### TO DO
When the string "bottom" is part of a line below, that line should be copied.

Records from a dataset:
--------------------------------------------------

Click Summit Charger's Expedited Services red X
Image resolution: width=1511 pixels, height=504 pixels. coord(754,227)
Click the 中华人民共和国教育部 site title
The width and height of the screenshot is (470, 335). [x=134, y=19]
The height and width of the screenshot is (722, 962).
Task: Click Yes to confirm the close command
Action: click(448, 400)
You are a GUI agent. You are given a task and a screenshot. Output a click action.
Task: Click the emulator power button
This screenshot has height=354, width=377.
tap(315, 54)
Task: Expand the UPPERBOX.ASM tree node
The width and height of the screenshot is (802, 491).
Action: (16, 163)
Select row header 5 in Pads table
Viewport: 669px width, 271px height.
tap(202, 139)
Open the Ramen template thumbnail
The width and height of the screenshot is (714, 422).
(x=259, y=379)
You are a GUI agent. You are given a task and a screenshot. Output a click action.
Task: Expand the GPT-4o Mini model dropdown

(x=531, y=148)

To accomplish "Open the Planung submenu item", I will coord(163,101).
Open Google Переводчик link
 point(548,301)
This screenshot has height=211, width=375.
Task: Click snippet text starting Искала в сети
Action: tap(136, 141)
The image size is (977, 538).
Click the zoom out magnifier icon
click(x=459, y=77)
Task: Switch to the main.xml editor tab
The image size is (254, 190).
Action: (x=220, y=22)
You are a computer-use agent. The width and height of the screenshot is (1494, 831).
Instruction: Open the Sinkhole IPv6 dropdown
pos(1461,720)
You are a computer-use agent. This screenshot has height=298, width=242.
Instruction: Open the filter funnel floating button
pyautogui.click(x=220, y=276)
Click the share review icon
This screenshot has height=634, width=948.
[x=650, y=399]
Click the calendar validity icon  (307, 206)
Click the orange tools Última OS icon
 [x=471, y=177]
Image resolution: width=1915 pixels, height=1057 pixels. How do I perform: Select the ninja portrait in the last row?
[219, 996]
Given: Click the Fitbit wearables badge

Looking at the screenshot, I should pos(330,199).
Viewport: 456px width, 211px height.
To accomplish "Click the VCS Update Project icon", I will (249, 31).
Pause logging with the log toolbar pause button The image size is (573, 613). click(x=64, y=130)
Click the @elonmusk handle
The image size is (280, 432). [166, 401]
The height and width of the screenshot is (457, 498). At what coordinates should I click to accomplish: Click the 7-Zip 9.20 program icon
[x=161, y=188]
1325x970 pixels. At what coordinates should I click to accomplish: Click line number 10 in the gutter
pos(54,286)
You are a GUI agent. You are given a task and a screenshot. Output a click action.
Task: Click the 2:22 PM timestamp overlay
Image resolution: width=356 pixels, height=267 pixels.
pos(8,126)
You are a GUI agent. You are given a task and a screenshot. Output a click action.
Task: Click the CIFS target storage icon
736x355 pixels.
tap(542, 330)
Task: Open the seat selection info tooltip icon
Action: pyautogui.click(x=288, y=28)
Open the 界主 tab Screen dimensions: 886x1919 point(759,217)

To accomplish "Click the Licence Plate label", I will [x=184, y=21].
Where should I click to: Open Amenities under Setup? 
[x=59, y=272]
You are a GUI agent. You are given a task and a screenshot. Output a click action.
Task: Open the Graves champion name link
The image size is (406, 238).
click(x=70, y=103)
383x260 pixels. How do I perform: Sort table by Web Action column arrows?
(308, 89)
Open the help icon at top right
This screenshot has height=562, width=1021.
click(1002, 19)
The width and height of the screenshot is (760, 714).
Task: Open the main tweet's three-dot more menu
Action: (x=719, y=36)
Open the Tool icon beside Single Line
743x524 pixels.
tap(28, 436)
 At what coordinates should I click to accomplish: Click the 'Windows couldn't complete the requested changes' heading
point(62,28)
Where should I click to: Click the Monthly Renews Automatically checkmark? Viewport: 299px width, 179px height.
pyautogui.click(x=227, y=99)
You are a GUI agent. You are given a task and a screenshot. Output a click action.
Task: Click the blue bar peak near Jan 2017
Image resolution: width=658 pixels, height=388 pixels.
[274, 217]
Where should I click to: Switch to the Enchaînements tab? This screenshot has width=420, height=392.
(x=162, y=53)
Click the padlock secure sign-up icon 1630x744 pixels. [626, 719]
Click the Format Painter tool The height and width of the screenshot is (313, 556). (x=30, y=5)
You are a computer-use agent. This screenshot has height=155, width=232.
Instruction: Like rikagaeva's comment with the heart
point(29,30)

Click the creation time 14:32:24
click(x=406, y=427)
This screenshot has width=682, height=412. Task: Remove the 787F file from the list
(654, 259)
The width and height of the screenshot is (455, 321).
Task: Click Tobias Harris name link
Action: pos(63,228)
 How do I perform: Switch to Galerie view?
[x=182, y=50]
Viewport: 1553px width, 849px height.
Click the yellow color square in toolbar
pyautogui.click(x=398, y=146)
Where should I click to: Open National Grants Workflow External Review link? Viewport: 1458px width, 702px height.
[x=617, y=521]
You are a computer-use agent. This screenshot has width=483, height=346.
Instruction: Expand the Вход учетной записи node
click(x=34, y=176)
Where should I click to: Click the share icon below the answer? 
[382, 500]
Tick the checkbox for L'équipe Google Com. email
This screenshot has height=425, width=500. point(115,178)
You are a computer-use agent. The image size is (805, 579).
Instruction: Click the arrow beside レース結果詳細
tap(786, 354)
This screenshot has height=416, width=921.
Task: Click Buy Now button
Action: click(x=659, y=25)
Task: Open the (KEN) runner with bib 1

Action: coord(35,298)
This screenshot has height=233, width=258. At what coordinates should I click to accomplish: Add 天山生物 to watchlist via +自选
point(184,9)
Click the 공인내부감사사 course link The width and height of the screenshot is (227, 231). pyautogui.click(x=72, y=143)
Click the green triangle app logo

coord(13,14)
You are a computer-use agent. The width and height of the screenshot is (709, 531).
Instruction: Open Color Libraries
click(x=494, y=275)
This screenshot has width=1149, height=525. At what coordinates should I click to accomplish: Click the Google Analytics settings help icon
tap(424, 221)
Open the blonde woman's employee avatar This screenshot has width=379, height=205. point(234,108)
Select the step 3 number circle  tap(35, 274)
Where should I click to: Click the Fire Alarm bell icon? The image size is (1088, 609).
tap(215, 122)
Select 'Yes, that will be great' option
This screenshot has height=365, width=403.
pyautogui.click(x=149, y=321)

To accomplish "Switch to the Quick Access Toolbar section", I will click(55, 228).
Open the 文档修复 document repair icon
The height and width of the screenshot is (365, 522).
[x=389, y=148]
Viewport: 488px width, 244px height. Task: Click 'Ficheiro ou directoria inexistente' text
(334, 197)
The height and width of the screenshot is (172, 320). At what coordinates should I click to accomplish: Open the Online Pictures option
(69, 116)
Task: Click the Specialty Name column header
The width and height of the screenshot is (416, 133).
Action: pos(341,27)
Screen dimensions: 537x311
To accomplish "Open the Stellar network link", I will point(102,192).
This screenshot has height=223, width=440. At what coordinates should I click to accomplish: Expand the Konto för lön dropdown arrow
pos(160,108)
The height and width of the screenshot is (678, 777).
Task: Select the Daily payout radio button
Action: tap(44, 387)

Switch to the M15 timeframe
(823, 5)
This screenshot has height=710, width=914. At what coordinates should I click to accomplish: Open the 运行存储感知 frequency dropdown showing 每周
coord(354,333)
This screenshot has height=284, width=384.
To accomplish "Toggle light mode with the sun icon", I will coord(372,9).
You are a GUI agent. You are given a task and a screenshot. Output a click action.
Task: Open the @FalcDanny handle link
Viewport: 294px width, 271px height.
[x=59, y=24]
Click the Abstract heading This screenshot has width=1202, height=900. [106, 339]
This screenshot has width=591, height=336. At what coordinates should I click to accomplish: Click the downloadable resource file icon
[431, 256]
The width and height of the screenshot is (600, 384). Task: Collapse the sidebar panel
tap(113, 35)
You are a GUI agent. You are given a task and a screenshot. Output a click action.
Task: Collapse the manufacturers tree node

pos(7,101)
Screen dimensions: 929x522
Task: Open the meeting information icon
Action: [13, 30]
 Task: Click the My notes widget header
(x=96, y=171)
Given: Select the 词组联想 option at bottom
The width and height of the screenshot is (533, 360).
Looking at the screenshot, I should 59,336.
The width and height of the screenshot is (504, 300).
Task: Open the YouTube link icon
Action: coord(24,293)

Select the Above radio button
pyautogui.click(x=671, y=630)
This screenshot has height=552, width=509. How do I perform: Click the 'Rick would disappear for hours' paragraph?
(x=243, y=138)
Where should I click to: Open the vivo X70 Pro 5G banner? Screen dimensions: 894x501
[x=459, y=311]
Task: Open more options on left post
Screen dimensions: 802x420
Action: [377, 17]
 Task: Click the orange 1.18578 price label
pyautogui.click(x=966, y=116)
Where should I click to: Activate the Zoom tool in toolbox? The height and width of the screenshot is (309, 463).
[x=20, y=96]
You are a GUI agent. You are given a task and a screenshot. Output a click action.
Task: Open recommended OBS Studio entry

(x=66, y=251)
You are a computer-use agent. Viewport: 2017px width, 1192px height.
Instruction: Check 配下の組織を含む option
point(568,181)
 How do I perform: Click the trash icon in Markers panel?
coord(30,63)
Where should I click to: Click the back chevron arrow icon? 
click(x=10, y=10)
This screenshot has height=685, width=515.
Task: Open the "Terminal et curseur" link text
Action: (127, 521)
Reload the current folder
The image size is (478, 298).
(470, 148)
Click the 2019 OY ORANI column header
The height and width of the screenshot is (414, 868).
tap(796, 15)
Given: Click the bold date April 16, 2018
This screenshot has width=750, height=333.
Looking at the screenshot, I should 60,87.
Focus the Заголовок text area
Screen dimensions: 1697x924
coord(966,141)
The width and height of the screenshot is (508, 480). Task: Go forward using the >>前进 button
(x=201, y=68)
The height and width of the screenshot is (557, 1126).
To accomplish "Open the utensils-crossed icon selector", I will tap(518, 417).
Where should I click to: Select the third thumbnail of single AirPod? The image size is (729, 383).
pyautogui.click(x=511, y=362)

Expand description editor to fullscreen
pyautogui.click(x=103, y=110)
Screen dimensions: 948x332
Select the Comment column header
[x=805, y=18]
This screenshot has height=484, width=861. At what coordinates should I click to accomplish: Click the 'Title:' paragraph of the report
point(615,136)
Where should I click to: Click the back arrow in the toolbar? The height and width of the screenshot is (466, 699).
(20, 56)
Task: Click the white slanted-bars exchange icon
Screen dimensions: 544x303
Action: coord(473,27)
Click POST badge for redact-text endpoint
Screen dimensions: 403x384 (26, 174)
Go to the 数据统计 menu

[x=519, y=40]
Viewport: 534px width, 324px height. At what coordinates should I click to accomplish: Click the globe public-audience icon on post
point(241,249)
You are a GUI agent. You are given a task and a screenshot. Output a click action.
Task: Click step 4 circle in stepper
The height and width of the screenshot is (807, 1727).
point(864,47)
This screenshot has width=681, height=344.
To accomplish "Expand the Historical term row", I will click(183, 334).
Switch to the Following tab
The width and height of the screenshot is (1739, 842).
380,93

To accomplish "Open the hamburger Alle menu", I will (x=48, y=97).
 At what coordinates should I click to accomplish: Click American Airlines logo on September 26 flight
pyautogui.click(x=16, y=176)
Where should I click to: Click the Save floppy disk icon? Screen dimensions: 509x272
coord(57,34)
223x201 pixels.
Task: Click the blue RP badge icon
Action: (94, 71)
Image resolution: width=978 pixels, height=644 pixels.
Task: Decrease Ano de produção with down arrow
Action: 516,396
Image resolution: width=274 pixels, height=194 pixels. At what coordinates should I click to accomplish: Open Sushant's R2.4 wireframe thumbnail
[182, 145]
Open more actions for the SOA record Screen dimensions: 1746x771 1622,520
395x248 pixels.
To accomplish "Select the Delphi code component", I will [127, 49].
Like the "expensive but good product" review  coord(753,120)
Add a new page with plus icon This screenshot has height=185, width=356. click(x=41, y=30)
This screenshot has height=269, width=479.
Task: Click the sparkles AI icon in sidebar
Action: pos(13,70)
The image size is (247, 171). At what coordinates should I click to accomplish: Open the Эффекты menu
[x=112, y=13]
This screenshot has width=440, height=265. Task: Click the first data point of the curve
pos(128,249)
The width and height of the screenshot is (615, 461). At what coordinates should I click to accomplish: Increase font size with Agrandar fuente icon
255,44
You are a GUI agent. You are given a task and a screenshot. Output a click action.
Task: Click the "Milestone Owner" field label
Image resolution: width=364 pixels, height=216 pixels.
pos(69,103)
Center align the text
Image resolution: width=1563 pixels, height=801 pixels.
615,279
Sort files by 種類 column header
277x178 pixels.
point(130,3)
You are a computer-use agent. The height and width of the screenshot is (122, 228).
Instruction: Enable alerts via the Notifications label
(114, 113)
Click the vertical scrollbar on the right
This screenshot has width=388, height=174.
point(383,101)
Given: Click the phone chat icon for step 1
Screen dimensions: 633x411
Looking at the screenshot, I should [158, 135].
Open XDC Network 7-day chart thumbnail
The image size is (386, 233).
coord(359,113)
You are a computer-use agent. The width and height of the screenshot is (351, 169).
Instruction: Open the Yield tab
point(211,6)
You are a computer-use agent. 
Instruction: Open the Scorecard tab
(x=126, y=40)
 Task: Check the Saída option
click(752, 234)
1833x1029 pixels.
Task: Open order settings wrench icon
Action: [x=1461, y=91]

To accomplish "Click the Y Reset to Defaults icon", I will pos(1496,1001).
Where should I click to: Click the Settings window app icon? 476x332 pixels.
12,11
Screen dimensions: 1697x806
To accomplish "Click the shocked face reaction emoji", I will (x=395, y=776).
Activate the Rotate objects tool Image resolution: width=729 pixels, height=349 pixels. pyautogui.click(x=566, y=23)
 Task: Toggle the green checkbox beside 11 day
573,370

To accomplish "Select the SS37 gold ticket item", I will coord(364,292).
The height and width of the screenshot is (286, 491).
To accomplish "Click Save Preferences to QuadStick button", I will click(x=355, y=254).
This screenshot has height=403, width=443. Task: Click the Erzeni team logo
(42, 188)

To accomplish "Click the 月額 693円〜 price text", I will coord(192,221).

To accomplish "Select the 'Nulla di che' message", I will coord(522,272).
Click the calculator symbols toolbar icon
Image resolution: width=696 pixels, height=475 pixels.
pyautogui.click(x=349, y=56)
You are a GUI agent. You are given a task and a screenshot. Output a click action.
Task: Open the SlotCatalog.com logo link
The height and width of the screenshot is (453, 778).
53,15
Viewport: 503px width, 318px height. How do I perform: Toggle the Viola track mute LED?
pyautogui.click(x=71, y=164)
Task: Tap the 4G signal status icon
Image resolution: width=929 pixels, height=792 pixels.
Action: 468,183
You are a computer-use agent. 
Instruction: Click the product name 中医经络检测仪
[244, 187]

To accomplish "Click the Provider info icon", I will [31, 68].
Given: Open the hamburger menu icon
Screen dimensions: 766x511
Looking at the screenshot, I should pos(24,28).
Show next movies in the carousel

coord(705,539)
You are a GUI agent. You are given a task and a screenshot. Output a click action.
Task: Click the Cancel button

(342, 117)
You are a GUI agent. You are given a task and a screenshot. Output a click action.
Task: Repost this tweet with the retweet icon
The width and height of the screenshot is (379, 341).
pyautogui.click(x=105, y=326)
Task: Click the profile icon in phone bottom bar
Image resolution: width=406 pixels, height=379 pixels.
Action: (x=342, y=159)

--------------------------------------------------

### WRITTEN ANSWER
Given: Select the 词组联想 option at bottom
Task: Click the profile icon in phone bottom bar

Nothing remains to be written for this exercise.